◆ Work instructions ◆
Transcribe the records that follow, preserving every word.

(Collected data entries)
*** Block opens ***
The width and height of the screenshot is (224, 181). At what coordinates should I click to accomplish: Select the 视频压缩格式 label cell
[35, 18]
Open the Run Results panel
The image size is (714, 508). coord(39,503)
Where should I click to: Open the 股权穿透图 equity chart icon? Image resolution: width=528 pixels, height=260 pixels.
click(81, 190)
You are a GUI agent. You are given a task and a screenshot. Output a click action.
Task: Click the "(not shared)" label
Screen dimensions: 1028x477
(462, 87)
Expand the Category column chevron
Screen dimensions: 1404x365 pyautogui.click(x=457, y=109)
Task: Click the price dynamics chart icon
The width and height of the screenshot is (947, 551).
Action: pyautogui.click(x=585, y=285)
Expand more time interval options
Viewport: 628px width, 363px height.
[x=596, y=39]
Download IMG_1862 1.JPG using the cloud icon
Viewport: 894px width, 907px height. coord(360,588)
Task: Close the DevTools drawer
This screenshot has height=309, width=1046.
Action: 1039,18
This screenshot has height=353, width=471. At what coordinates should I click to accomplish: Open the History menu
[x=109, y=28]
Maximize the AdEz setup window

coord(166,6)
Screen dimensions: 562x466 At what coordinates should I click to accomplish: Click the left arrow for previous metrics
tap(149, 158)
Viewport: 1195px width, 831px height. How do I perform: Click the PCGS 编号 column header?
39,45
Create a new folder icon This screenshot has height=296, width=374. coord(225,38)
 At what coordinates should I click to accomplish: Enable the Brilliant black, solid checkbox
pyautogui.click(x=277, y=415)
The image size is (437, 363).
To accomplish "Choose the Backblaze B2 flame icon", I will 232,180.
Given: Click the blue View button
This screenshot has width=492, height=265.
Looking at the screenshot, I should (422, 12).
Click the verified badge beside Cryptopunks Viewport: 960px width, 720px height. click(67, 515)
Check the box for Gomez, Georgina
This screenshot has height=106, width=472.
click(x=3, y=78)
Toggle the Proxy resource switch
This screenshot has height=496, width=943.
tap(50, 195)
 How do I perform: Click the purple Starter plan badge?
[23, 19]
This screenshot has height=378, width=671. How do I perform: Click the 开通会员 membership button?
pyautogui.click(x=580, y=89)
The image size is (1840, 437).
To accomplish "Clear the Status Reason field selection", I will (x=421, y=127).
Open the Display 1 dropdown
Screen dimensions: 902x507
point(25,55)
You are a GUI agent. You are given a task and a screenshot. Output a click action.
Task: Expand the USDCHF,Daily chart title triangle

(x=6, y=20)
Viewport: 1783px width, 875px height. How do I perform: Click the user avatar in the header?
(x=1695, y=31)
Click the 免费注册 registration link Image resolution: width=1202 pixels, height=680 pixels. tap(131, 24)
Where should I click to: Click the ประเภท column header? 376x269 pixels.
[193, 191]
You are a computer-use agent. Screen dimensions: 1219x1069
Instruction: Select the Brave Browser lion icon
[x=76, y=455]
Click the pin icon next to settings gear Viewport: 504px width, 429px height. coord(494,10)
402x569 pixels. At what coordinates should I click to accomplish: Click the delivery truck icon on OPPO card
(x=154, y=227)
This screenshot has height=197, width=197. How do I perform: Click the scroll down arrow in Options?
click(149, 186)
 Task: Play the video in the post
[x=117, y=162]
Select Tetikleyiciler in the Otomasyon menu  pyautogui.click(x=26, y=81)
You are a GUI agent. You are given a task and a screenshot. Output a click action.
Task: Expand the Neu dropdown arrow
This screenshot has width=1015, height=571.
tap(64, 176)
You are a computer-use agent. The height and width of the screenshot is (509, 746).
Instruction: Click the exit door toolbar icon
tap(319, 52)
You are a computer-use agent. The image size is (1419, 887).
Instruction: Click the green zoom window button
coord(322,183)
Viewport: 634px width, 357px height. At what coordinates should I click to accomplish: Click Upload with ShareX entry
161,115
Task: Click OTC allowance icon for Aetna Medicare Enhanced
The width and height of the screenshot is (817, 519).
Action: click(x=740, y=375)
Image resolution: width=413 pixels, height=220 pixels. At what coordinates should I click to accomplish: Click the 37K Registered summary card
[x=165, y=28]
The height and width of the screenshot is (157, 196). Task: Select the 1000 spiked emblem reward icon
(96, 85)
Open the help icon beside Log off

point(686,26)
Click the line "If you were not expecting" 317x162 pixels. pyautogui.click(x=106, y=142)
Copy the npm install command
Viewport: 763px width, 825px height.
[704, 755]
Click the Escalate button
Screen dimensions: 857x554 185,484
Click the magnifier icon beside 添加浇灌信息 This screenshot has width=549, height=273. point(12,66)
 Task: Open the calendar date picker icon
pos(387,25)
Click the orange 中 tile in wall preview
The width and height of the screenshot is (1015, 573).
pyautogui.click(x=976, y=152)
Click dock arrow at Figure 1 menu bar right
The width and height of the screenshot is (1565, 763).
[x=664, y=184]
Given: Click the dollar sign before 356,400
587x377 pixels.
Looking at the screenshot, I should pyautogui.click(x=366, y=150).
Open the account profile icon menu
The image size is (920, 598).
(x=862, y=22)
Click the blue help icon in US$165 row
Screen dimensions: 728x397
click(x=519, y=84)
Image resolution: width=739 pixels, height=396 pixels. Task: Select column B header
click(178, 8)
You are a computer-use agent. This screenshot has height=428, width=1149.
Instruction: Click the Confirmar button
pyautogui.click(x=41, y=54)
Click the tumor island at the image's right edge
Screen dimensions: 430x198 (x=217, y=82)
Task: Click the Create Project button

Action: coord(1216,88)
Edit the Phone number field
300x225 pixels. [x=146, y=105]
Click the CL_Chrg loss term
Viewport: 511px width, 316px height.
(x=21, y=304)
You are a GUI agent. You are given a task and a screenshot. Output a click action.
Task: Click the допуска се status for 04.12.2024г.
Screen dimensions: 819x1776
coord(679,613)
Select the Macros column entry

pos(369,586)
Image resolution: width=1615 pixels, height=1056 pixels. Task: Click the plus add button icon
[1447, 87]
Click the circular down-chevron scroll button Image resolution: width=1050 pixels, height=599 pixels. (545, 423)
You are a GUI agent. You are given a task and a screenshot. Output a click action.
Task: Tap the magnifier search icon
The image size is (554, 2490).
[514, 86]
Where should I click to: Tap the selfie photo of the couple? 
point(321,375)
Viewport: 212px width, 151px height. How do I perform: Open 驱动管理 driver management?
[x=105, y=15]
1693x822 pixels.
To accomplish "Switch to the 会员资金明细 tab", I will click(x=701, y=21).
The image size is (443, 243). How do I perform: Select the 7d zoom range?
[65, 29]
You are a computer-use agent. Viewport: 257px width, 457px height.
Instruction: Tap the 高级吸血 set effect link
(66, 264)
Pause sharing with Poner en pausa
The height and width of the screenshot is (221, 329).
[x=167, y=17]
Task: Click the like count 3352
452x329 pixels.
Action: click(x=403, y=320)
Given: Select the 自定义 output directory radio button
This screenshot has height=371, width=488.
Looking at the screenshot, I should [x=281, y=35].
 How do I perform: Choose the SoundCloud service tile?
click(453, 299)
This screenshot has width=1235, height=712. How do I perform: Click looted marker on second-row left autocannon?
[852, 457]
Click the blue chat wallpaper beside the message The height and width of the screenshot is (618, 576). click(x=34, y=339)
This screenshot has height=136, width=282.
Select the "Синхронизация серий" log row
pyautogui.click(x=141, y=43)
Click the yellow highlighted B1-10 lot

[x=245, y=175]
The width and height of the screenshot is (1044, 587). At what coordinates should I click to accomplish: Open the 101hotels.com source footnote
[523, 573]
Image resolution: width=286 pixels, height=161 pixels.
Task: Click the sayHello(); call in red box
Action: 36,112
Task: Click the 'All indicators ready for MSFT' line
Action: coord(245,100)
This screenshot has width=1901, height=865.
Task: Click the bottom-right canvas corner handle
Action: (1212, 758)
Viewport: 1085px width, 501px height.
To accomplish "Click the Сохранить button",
*** Block closes ***
◆ Output for this task ◆
The width and height of the screenshot is (224, 181). At what coordinates should I click to accomplish: Select the 视频压缩格式 label cell
[35, 18]
Open the Run Results panel
The image size is (714, 508). coord(39,503)
Where should I click to: Open the 股权穿透图 equity chart icon? Image resolution: width=528 pixels, height=260 pixels.
click(81, 190)
You are a GUI agent. You are given a task and a screenshot. Output a click action.
Task: Click the "(not shared)" label
Screen dimensions: 1028x477
(462, 87)
Expand the Category column chevron
Screen dimensions: 1404x365 pyautogui.click(x=457, y=109)
Task: Click the price dynamics chart icon
The width and height of the screenshot is (947, 551).
Action: pyautogui.click(x=585, y=285)
Expand more time interval options
Viewport: 628px width, 363px height.
[x=596, y=39]
Download IMG_1862 1.JPG using the cloud icon
Viewport: 894px width, 907px height. coord(360,588)
Task: Close the DevTools drawer
This screenshot has height=309, width=1046.
Action: 1039,18
This screenshot has height=353, width=471. At what coordinates should I click to accomplish: Open the History menu
[x=109, y=28]
Maximize the AdEz setup window

coord(166,6)
Screen dimensions: 562x466 At what coordinates should I click to accomplish: Click the left arrow for previous metrics
tap(149, 158)
Viewport: 1195px width, 831px height. How do I perform: Click the PCGS 编号 column header?
39,45
Create a new folder icon This screenshot has height=296, width=374. coord(225,38)
 At what coordinates should I click to accomplish: Enable the Brilliant black, solid checkbox
pyautogui.click(x=277, y=415)
The image size is (437, 363).
To accomplish "Choose the Backblaze B2 flame icon", I will 232,180.
Given: Click the blue View button
This screenshot has width=492, height=265.
Looking at the screenshot, I should (422, 12).
Click the verified badge beside Cryptopunks Viewport: 960px width, 720px height. click(67, 515)
Check the box for Gomez, Georgina
This screenshot has height=106, width=472.
click(x=3, y=78)
Toggle the Proxy resource switch
This screenshot has height=496, width=943.
tap(50, 195)
 How do I perform: Click the purple Starter plan badge?
[23, 19]
This screenshot has height=378, width=671. How do I perform: Click the 开通会员 membership button?
pyautogui.click(x=580, y=89)
The image size is (1840, 437).
To accomplish "Clear the Status Reason field selection", I will (x=421, y=127).
Open the Display 1 dropdown
Screen dimensions: 902x507
point(25,55)
You are a GUI agent. You are given a task and a screenshot. Output a click action.
Task: Expand the USDCHF,Daily chart title triangle

(x=6, y=20)
Viewport: 1783px width, 875px height. How do I perform: Click the user avatar in the header?
(x=1695, y=31)
Click the 免费注册 registration link Image resolution: width=1202 pixels, height=680 pixels. tap(131, 24)
Where should I click to: Click the ประเภท column header? 376x269 pixels.
[193, 191]
You are a computer-use agent. Screen dimensions: 1219x1069
Instruction: Select the Brave Browser lion icon
[x=76, y=455]
Click the pin icon next to settings gear Viewport: 504px width, 429px height. coord(494,10)
402x569 pixels. At what coordinates should I click to accomplish: Click the delivery truck icon on OPPO card
(x=154, y=227)
This screenshot has height=197, width=197. How do I perform: Click the scroll down arrow in Options?
click(149, 186)
 Task: Play the video in the post
[x=117, y=162]
Select Tetikleyiciler in the Otomasyon menu  pyautogui.click(x=26, y=81)
You are a GUI agent. You are given a task and a screenshot. Output a click action.
Task: Expand the Neu dropdown arrow
This screenshot has width=1015, height=571.
tap(64, 176)
You are a computer-use agent. The height and width of the screenshot is (509, 746).
Instruction: Click the exit door toolbar icon
tap(319, 52)
You are a computer-use agent. The image size is (1419, 887).
Instruction: Click the green zoom window button
coord(322,183)
Viewport: 634px width, 357px height. At what coordinates should I click to accomplish: Click Upload with ShareX entry
161,115
Task: Click OTC allowance icon for Aetna Medicare Enhanced
The width and height of the screenshot is (817, 519).
Action: click(x=740, y=375)
Image resolution: width=413 pixels, height=220 pixels. At what coordinates should I click to accomplish: Click the 37K Registered summary card
[x=165, y=28]
The height and width of the screenshot is (157, 196). Task: Select the 1000 spiked emblem reward icon
(96, 85)
Open the help icon beside Log off

point(686,26)
Click the line "If you were not expecting" 317x162 pixels. pyautogui.click(x=106, y=142)
Copy the npm install command
Viewport: 763px width, 825px height.
[704, 755]
Click the Escalate button
Screen dimensions: 857x554 185,484
Click the magnifier icon beside 添加浇灌信息 This screenshot has width=549, height=273. point(12,66)
 Task: Open the calendar date picker icon
pos(387,25)
Click the orange 中 tile in wall preview
The width and height of the screenshot is (1015, 573).
pyautogui.click(x=976, y=152)
Click dock arrow at Figure 1 menu bar right
The width and height of the screenshot is (1565, 763).
[x=664, y=184]
Given: Click the dollar sign before 356,400
587x377 pixels.
Looking at the screenshot, I should pyautogui.click(x=366, y=150).
Open the account profile icon menu
The image size is (920, 598).
(x=862, y=22)
Click the blue help icon in US$165 row
Screen dimensions: 728x397
click(x=519, y=84)
Image resolution: width=739 pixels, height=396 pixels. Task: Select column B header
click(178, 8)
You are a computer-use agent. This screenshot has height=428, width=1149.
Instruction: Click the Confirmar button
pyautogui.click(x=41, y=54)
Click the tumor island at the image's right edge
Screen dimensions: 430x198 (x=217, y=82)
Task: Click the Create Project button

Action: coord(1216,88)
Edit the Phone number field
300x225 pixels. [x=146, y=105]
Click the CL_Chrg loss term
Viewport: 511px width, 316px height.
(x=21, y=304)
You are a GUI agent. You are given a task and a screenshot. Output a click action.
Task: Click the допуска се status for 04.12.2024г.
Screen dimensions: 819x1776
coord(679,613)
Select the Macros column entry

pos(369,586)
Image resolution: width=1615 pixels, height=1056 pixels. Task: Click the plus add button icon
[1447, 87]
Click the circular down-chevron scroll button Image resolution: width=1050 pixels, height=599 pixels. (545, 423)
You are a GUI agent. You are given a task and a screenshot. Output a click action.
Task: Tap the magnifier search icon
The image size is (554, 2490).
[514, 86]
Where should I click to: Tap the selfie photo of the couple? 
point(321,375)
Viewport: 212px width, 151px height. How do I perform: Open 驱动管理 driver management?
[x=105, y=15]
1693x822 pixels.
To accomplish "Switch to the 会员资金明细 tab", I will click(x=701, y=21).
The image size is (443, 243). How do I perform: Select the 7d zoom range?
[65, 29]
You are a computer-use agent. Viewport: 257px width, 457px height.
Instruction: Tap the 高级吸血 set effect link
(66, 264)
Pause sharing with Poner en pausa
The height and width of the screenshot is (221, 329).
[x=167, y=17]
Task: Click the like count 3352
452x329 pixels.
Action: click(x=403, y=320)
Given: Select the 自定义 output directory radio button
This screenshot has height=371, width=488.
Looking at the screenshot, I should [x=281, y=35].
 How do I perform: Choose the SoundCloud service tile?
click(453, 299)
This screenshot has width=1235, height=712. How do I perform: Click looted marker on second-row left autocannon?
[852, 457]
Click the blue chat wallpaper beside the message The height and width of the screenshot is (618, 576). click(x=34, y=339)
This screenshot has height=136, width=282.
Select the "Синхронизация серий" log row
pyautogui.click(x=141, y=43)
Click the yellow highlighted B1-10 lot

[x=245, y=175]
The width and height of the screenshot is (1044, 587). At what coordinates should I click to accomplish: Open the 101hotels.com source footnote
[523, 573]
Image resolution: width=286 pixels, height=161 pixels.
Task: Click the sayHello(); call in red box
Action: 36,112
Task: Click the 'All indicators ready for MSFT' line
Action: coord(245,100)
This screenshot has width=1901, height=865.
Task: Click the bottom-right canvas corner handle
Action: (1212, 758)
Viewport: 1085px width, 501px height.
To accomplish "Click the Сохранить button",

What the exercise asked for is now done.